In the popular imagination, the twenty years after World War II are associated with simpler, happier, more family-focused living. We think of stereotypical baby boom families like the Cleavers—white, suburban, and well on their way to middle-class affluence. For these couples and their children, a happy, stable family life provided an antidote to the anxieties and uncertainties of the emerging nuclear age. But not everyone looked or lived like the Cleavers. For those who could not have children, or have as many children as they wanted, the postwar baby boom proved a source of social stigma and personal pain. Further, in 1950 roughly one in three Americans made below middle-class incomes, and over fifteen million lived under Jim Crow segregation. For these individuals, home life was not an oasis but a challenge, intimately connected to the era's many political and social upheavals. Everybody Else provides a comparative analysis of diverse postwar families and examines the lives and case records of men and women who applied to adopt or provide pre-adoptive foster care in the 1940s and 1950s. It considers an array of individuals—both black and white, middle and working class—who found themselves on the margins of a social world that privileged family membership. These couples wanted adoptive and foster children in order to achieve a sense of personal mission and meaning, as well as a deeper feeling of belonging to their communities. But their quest for parenthood also highlighted the many inequities of that era.
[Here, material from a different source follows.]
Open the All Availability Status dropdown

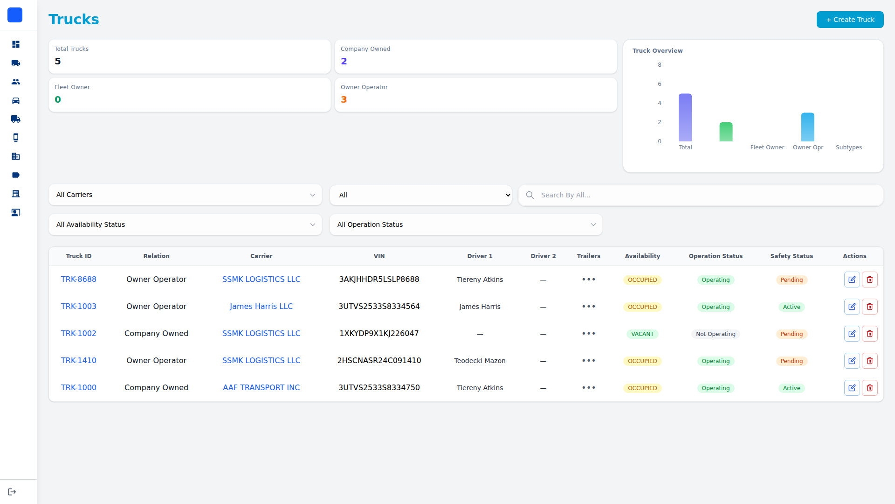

These individuals' experiences seeking children reveal that the baby boom family was about much more than “togetherness” or a quiet house in the suburbs; it also shaped people's ideas about the promises and perils of getting ahead in postwar America.

Education

Everybody Else's Guide to Going to College for Free

Deshannee' Johnice 2009-03-28
Everybody Else's Guide to Going to College for Free

Author: Deshannee' Johnice

Publisher: Lulu.com

Published: 2009-03-28

Total Pages: 90

ISBN-13: 0557033209

DOWNLOAD EBOOK

A complete guide to colleges offering free tuition, full-tuition scholarships and other financial programs to cover students' tuition, room and board, books, fees and more.Everybody Else's Guide to Going to College for Free is THE student financial aid guide for students and families who are uncertain about how they will cover college expenses. It's the only guide for the current state of our economy.

Fiction

I’m Not Like Everybody Else

Richard Dalgety 2017-07-18
I’m Not Like Everybody Else

Author: Richard Dalgety

Publisher: Troubador Publishing Ltd

Published: 2017-07-18

Total Pages: 264

ISBN-13: 1788035119

DOWNLOAD EBOOK

I’m Not Like Everybody Else is a collection of short stories and poetry that explores how the rainy North-West can create anti-heroes and rebel spirits. Drawing from the music and culture of the region, Richard explores themes of isolation, focusing on rebellious thoughts and actions from a cast of characters that have been marginalised and driven to the edge of society. “Manchester, you are in my blood, I can never leave you.” The book was written in an unplanned and spontaneous frenzy and at a time of extreme emotional turmoil for the author. I’m Not Like Everybody Else expresses themes of isolation through the eyes of those who are alienated by society: murderers, psychopaths, the homeless, the falsely accused, cross-dressers and fatalistic revisionists. “I’m not like everybody else. I feel that strong urge for isolation too.” Inspired by Irvine Welsh and Charles Bukowski, Richard’s second collection will be enjoyed by readers based in the North-West, as well as fans of poetry and short stories, and his first collection, I Wasn’t Made For These Times.